Now, let's move everything to one side so it's easier to see:
$2x^2 - x^2 + 7x + 6x + 50 - 9 \geq 0$
$x^2 + 13x + 41 \geq 0$

We need to figure out for which numbers $x$ this new "U-shaped" quadratic ($x^2 + 13x + 41$) is positive or zero.
We can find where it crosses the x-axis (its "roots") using the quadratic formula: $x = \frac{-b \pm \sqrt{b^2 - 4ac}}{2a}$.
Here, $a=1, b=13, c=41$.
$x = \frac{-13 \pm \sqrt{13^2 - 4(1)(41)}}{2(1)}$
$x = \frac{-13 \pm \sqrt{169 - 164}}{2}$
$x = \frac{-13 \pm \sqrt{5}}{2}$
These two "crossing points" are approximately $x \approx \frac{-13 - 2.236}{2} \approx -7.618$ and $x \approx \frac{-13 + 2.236}{2} \approx -5.382$.
Since our parabola $x^2 + 13x + 41$ opens upwards (because the $x^2$ term is positive), it means the function is positive when $x$ is outside these two roots. So, $x \leq \frac{-13 - \sqrt{5}}{2}$ or $x \geq \frac{-13 + \sqrt{5}}{2}$.
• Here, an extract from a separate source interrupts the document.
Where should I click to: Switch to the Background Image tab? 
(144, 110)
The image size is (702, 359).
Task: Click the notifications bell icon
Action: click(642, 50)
But remember, for this Situation 2, we assumed $x \geq 3$.
If we look at our roots, both are negative numbers (around -7.6 and -5.3). So, any number $x$ that is 3 or bigger will definitely be larger than both of these negative roots.
This means that for any $x \geq 3$, the inequality $x^2 + 13x + 41 \geq 0$ is *always true*!
So, all numbers $x \geq 3$ are solutions for this situation.

**Putting it all together:**
From Situation 1, we found that all numbers $x < 3$ are solutions.
From Situation 2, we found that all numbers $x \geq 3$ are solutions.
If we combine all numbers less than 3 with all numbers greater than or equal to 3, that includes *every single real number*!

So, the solution to the inequality is all real numbers.